## begin Text shown

RogerBW's Blog

The Weekly Challenge 265: The Appearance of Completion 21 April 2024

I’ve been doing the Weekly Challenges. The latest involved hunting integers and filtering words. (Note that this ends today.)

Task 1: 33% Appearance

You are given an array of integers, @ints.

Write a script to find an integer in the given array that appeared 33% or more. If more than one found, return the smallest. If none found then return undef.

So I'll count the occurrences, and compare with a threshold value. Python:

def thirtythreepercentappearance(a):

Count occurrences.

  m = defaultdict(lambda: 0);
  for n in a:
    m[n] += 1

Work out the threshold.

  threshold = floor(len(a) * 33 / 100)

If it wasn't an exact integer value, nudge it up by 1. (So 100 yields a threshold off 33, but 4 yields 2.)

  if floor(threshold * 100 / 33) != len(a):
    threshold += 1

Get the list of qualifying keys.

  s = [k for k in m.keys() if m[k] >= threshold]

And return either the minimum of them, or a flag value. (In Rust I can use an Option.)

  if len(s) > 0:
    return min(s)
  else:
    return -1

Task 2: Completing Word

You are given a string, $str containing alphnumeric characters and array of strings (alphabetic characters only), @str.

## end Text shown
## begin Information supplied

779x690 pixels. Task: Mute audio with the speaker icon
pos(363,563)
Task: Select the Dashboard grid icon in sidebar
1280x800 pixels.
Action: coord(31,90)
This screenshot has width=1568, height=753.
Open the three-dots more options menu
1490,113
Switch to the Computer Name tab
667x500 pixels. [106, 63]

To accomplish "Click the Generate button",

## end Information supplied
## begin Information supplied

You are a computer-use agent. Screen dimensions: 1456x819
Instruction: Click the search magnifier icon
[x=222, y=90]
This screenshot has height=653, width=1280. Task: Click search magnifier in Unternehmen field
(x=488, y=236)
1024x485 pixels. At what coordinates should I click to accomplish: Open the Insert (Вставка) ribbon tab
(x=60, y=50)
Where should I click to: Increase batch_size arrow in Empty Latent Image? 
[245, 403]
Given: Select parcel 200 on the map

## end Information supplied
## begin Information supplied

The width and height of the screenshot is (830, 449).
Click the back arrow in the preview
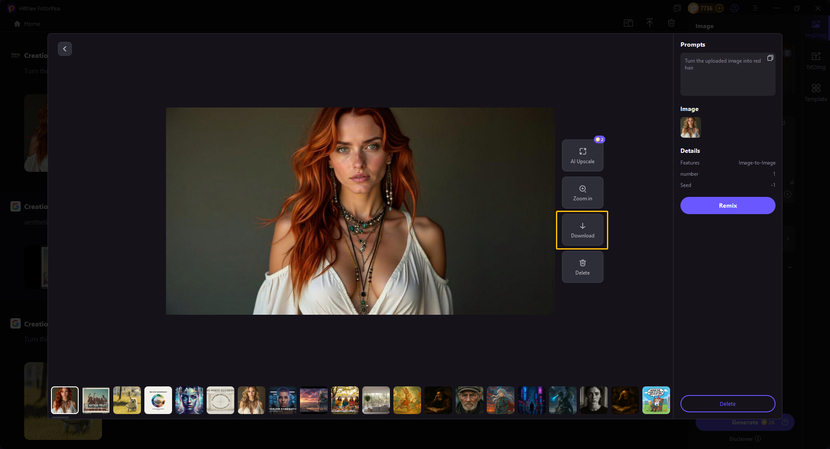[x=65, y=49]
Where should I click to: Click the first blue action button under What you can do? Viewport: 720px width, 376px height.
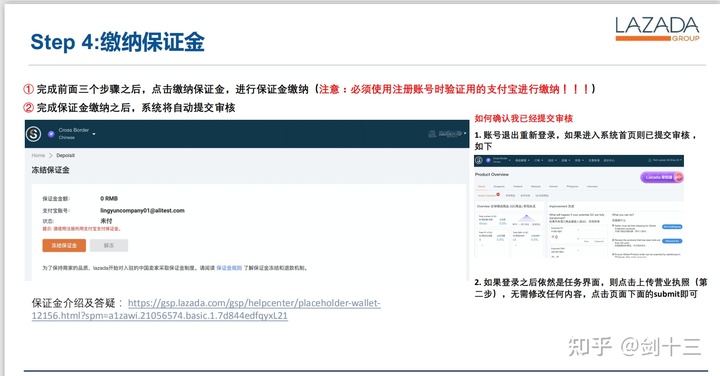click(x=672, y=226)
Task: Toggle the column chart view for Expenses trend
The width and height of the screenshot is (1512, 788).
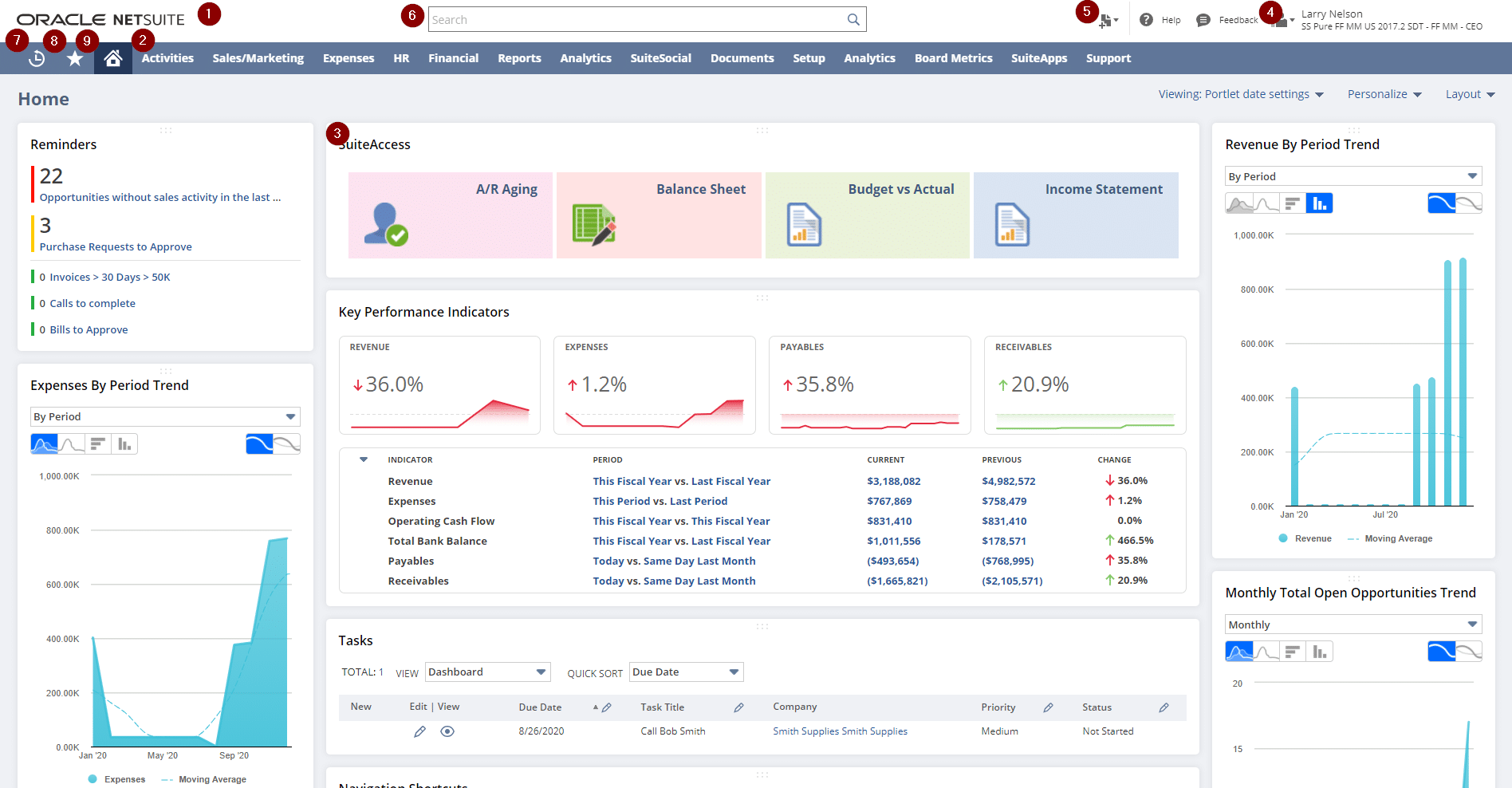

## end Information supplied

__Work to do__.
1. Using the Weekly Challenge 265 post, mark each statement yes or no and quote the words from the post that settle it. (a) When more than one integer qualifies, the largest one is returned. (b) For an array of four integers, the threshold comes out as 2. (c) The Python version returns -1 when no integer qualifies.
2. Carry the Weekly Challenge 265 post on from its final line, in the same style.

__Task-by-task answers__.
1.
(a) No: "If more than one found, return the smallest."
(b) Yes: "but 4 yields 2"
(c) Yes: "return -1"

2.
Write a script to find the shortest completing word. If none found return empty string.

A completing word is a word that contains all the letters in the given string, ignoring space and number. If a letter appeared more than once in the given string then it must appear the same number or more in the word.

Once more it's the hash as count of occurrences, this time also filtering for relevant characters. Perl:

Build a hash from a string.

sub str2hash($a) {
  my %m;
  foreach my $c (split '', $a) {
    if ($c =~ /[[:alpha:]]/) {
      $m{lc($c)}++;
    }
  }
  return \%m;
}

sub completingword($a, $cw) {

Make the reference hash.

  my $ah = str2hash($a);
  my @out;

For each possible completing word, make its hash.

  foreach my $t (@{$cw}) {
    my $valid = 1;
    my $th = str2hash($t);

Fiddly bit to reset the hash access counter, since we'll be using each multiple times on the same hash.

    keys %{$ah};
    while (my ($k, $v) = each %{$ah}) {

If the cw hash doesn't have an entry that's in the main word hash,

      unless (exists $th->{$k}) {
        $valid = 0;
        last;
      }

or it doesn't have enough letters, bail out.

      if ($th->{$k} < $v) {
        $valid = 0;
        last;
      }
    }

Otherwise this is a valid completing word.

    if ($valid) {
      push @out, $t;
    }
  }

No completions? Return empty string.

  unless (@out) {
    return "";
  }

Otherwise return the shortest.

  return (sort {length($::a) <=> length($::b)} @out)[0];
}

Full code on github.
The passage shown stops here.